After Benson and Long requested a hearing in April, the board asked its staff to meet with the two executives and help frame the presentation. The two leaders pointed out that nonprofits in the county are now working together to identify needs, find solutions and avoid duplication, that they cover the areas targeted by the bailout and that they are used to the type of accounting and accountability required by the ARP.

“Many of the ARP descriptions and categories considered for assistance align with programs that vendors in the region have been pushed to address to outside capabilities,” Benson said.
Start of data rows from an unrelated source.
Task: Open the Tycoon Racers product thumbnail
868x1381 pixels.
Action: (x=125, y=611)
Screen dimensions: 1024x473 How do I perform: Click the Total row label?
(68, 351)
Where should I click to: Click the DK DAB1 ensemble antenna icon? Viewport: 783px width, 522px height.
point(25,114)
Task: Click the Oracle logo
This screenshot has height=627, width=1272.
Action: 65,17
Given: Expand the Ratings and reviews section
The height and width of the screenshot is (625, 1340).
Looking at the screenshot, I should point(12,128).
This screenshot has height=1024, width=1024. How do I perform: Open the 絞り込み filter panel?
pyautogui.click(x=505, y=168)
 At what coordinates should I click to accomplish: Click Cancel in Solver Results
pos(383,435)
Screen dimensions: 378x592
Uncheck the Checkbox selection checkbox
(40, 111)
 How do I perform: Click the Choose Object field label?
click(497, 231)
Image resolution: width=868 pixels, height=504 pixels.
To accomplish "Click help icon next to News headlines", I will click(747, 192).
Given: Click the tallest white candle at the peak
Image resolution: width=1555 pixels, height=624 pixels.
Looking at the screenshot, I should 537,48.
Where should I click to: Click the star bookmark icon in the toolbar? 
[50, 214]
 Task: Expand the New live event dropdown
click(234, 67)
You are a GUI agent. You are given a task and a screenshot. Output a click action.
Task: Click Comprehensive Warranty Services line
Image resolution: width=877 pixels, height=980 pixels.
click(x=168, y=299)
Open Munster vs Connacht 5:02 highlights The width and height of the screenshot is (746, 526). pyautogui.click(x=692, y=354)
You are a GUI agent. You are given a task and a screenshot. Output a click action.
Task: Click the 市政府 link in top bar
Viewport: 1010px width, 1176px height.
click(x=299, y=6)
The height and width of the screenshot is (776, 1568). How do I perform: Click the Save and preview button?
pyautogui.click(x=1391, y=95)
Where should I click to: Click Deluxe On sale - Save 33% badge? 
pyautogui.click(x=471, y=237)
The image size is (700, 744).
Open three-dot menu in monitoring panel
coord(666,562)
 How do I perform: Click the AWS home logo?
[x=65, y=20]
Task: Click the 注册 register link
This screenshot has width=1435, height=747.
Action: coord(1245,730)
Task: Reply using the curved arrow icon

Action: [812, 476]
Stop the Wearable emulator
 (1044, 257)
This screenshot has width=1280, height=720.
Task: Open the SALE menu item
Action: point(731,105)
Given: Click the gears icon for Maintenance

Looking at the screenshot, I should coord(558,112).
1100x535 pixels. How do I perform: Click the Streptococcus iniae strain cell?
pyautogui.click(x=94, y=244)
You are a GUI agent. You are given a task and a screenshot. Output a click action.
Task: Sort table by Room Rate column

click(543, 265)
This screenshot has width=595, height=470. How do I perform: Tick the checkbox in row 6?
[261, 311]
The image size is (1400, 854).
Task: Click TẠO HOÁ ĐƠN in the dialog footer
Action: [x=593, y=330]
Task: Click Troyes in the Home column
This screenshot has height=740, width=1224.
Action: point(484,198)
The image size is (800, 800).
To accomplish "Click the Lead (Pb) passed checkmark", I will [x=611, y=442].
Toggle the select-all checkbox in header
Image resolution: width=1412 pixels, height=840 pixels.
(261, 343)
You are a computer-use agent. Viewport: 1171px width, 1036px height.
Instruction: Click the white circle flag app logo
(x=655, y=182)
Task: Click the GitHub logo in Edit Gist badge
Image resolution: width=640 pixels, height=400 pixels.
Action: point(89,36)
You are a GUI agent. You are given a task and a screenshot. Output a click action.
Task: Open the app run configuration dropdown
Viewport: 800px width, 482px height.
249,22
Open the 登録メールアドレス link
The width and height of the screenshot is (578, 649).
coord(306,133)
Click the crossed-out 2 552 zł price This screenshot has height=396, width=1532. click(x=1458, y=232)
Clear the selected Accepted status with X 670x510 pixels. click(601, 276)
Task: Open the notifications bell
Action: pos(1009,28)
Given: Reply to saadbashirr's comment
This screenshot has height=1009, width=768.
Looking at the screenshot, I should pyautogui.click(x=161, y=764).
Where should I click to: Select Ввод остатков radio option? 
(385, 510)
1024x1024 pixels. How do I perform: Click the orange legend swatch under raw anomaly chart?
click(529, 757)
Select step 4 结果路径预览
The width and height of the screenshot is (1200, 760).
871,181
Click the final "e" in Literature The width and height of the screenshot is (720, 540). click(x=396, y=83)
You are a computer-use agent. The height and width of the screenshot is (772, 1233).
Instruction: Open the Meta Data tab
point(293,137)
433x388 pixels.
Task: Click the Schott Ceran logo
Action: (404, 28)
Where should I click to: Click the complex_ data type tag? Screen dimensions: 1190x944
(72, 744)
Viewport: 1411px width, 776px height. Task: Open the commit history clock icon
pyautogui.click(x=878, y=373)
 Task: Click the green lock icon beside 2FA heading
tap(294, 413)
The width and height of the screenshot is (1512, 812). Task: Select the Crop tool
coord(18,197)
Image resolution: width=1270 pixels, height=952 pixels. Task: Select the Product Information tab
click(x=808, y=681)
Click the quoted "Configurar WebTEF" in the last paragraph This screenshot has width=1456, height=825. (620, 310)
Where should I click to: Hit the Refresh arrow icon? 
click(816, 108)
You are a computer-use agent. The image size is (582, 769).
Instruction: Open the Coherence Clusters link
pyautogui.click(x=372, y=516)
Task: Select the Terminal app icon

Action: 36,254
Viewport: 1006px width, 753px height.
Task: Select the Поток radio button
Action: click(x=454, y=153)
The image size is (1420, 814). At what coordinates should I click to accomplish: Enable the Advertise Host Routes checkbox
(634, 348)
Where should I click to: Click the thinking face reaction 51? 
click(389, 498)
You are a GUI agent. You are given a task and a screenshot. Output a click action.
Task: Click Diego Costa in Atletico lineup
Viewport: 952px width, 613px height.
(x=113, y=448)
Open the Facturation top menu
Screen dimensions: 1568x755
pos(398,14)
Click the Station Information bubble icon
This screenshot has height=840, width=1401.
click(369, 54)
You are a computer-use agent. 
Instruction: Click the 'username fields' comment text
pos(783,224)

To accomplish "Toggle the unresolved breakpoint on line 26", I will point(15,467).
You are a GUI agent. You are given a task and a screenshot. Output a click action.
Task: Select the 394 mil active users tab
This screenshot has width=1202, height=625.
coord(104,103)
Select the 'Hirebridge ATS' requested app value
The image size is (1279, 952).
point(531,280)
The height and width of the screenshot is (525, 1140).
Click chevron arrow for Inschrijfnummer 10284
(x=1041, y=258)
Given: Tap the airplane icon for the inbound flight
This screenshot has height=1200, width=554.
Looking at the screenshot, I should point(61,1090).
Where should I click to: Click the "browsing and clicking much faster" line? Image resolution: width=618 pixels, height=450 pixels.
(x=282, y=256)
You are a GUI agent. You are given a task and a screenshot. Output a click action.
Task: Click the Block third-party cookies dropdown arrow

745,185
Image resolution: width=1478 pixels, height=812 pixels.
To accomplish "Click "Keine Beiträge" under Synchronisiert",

Benson and Long cited many specific needs in the community that are already the bailiwick of many nonprofits in social services and other areas, including:

  • Domestic violence: “The isolation and increased family stressors during the pandemic have exacerbated interpersonal violence and associated risks,” Long said. “In 2021, Safelight, an agency serving victims of interpersonal violence, saw a 35% increase in calls to its 24/7 emergency helpline, and a 43% increase in number of clients requiring counseling services ARP Act funds could support Safelight services or help fund renovations to the shelter that will be needed or support service delivery during this time of increased demand.
  • Hunger: “The onset of the pandemic has led to an exponential increase in the number of people requesting food assistance: access to a food pantry provides financial stability for vulnerable households, allowing people to stretch their budgets for other basic needs such as rent, medicine or utilities,” Benson told.m “High inflation and escalating fuel prices are impacting the ability of MANNA and its partner organizations in the county of Henderson to meet demand. Although the impact of Covid has slowly subsided, demand for food aid has remained high with an estimated 2.1 million pounds to be distributed by June 30, 2022.” ARP money could help food pantries buy the food and equipment needed to distribute it, including refrigerated trucks, freezers, refrigerators, vans and storage.
  • Housing: A recent housing survey found that the county has many “cost-overloaded” households — those paying more than 30% of their income in rent or mortgages — with 57% renting and 25% owning in this category. The rental vacancy amounts to 0.2% and 453 candidates are on the waiting list for subsidized housing. “ARP funding could be used to support ongoing affordable housing projects or to develop future projects,” Benson said.
  • Child care: A shortage of workers during the pandemic led to a 15% drop in child care at a time when families needed the service to keep working. “Local nonprofits working on early childhood workforce development and retention could be helped by ARP Act funds,” Long said. “Projects are also being developed to help bring high-quality learning and interventions to children who do not attend daycare.”

ARP-endorsed services and local needs parallel, Benson and Long said, and can be met by local nonprofits with a proven track record in these areas. They have engaged with other funders, including the NC Blue Cross/Blue Shield Foundation and the Dogwood Health Foundation, to increase support and potentially matching ARP grants, they said.